→ **PAGE EXCERPT**
** Begin **

Hey friend! This problem is all about how much energy a block gets when something pushes it. Imagine pushing a toy car - the harder or longer you push, the more speed and energy it gets, right? That energy is called 'kinetic energy'.

1. **Connecting Push to Energy:** When you push something, you do 'work' on it. This work is what changes its energy. Since our block starts from rest (not moving, so no initial kinetic energy), all the work done on it turns into its kinetic energy! So, if we find out how much work was done, we know its kinetic energy.

2. **Figuring out the 'Total Push-Energy' (Work) for a changing push:**
Now, the tricky part is that the push (the force, F) isn't always the same! It changes depending on where the block is (x). It's given by `F(x) = (2.5 - x*x)`. When a push changes like this, we can't just multiply 'force times distance'. Instead, we have to think about adding up all the tiny bits of push over every tiny bit of distance. It's like a special adding rule!

** End **

→ **DATA SECTION**
** Begin **

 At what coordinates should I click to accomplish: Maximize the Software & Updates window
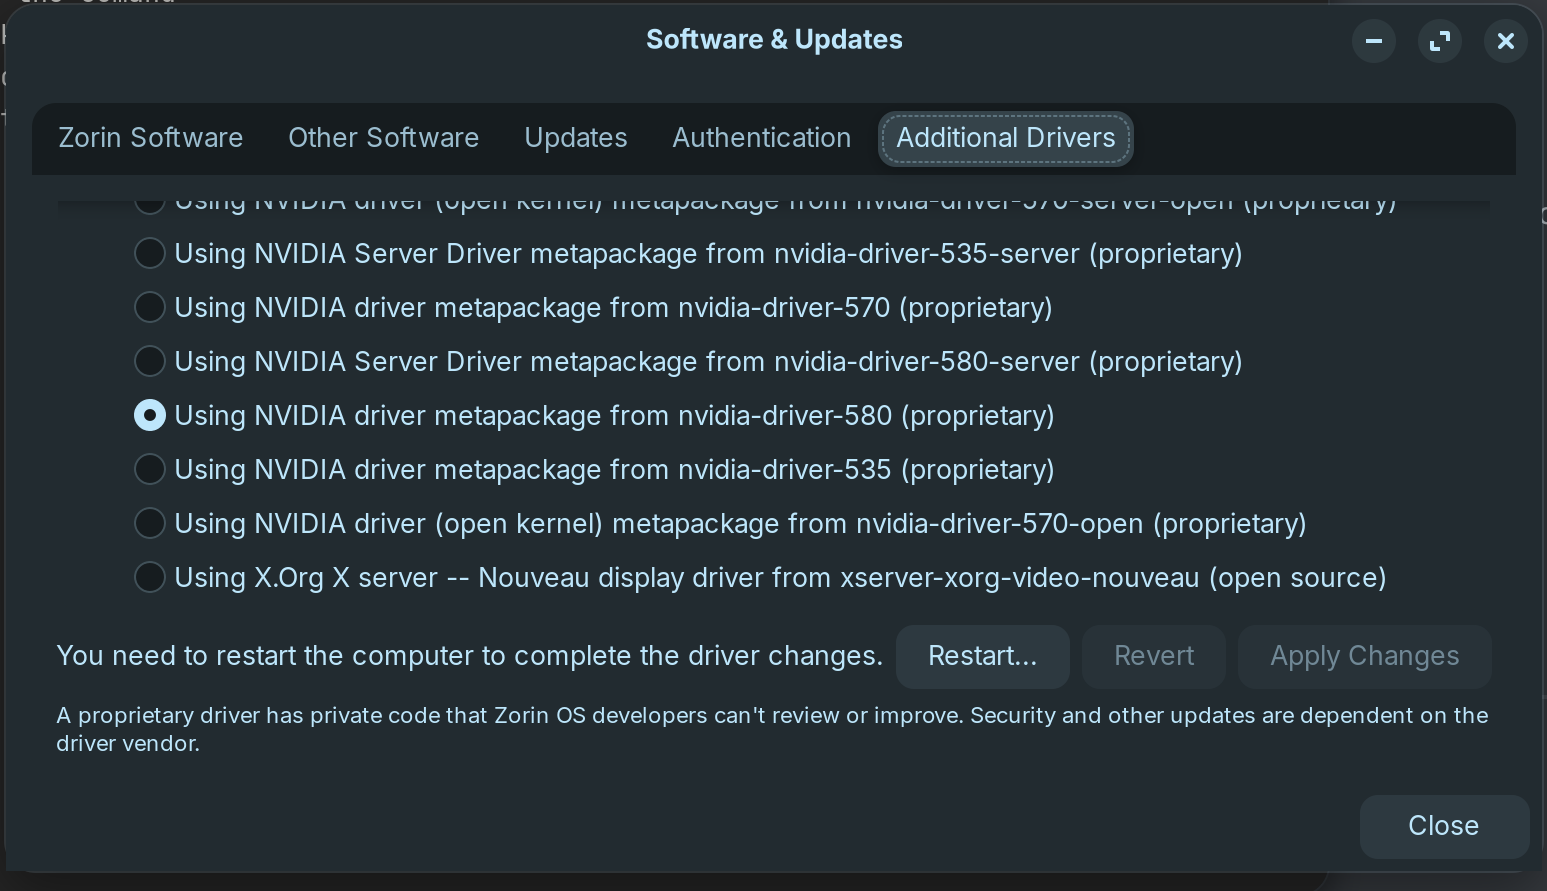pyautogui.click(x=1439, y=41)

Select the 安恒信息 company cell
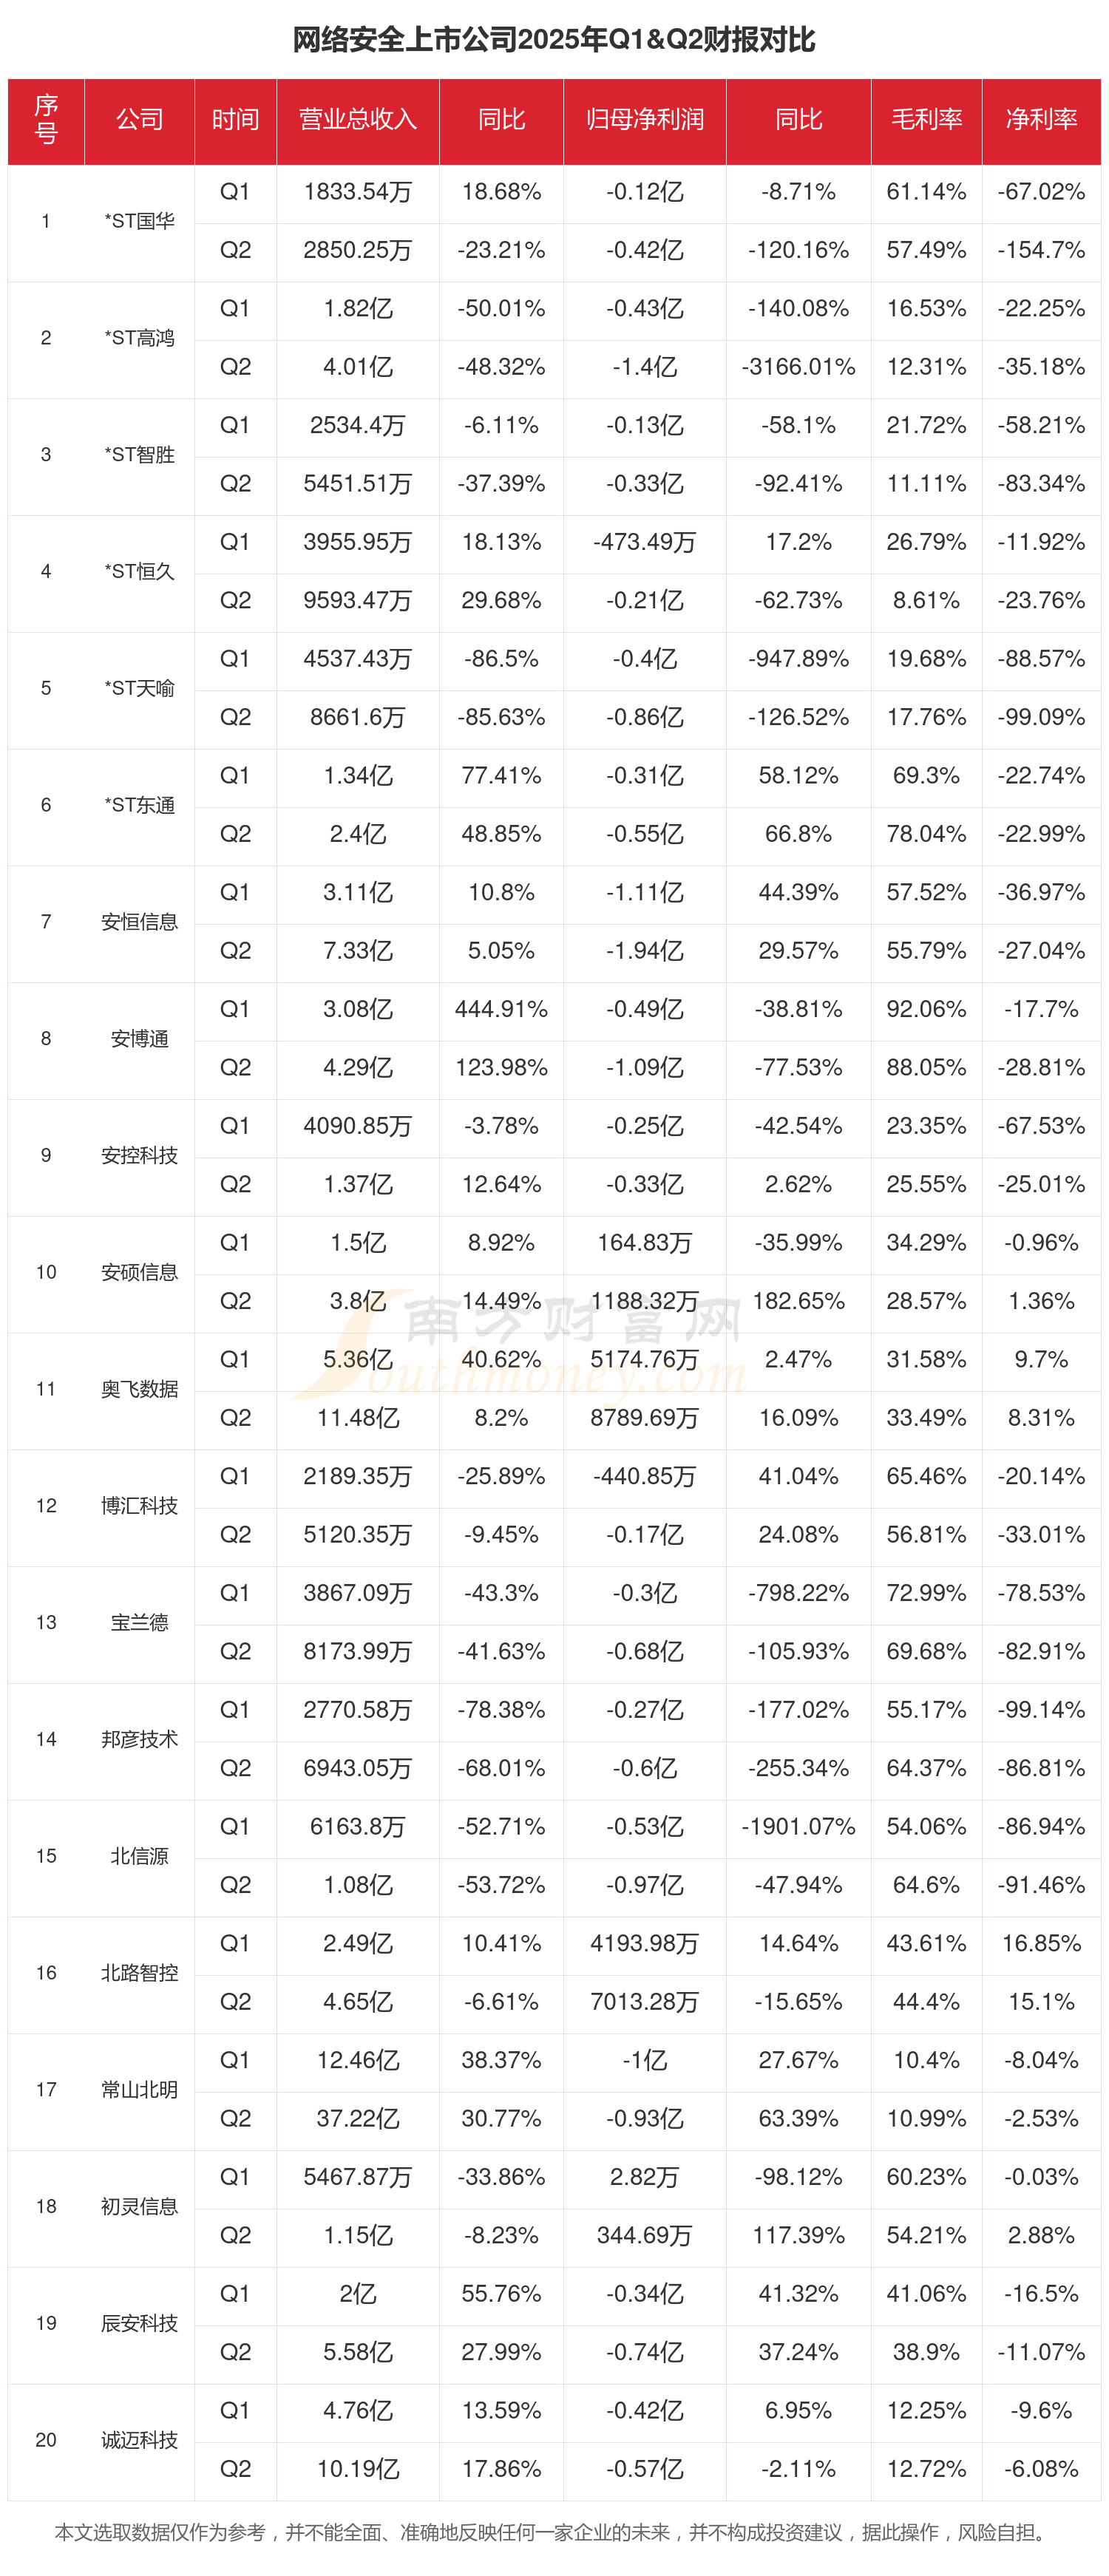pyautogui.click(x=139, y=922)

** End **

→ **INSTRUCTIONS TO FOLLOW**
List every phrase that the kinetic energy explanation sets inside single quotation marks. The lines are not needed for this task.

→ **TASK OUTPUT**
- kinetic energy
- work
- Total Push-Energy
- force times distance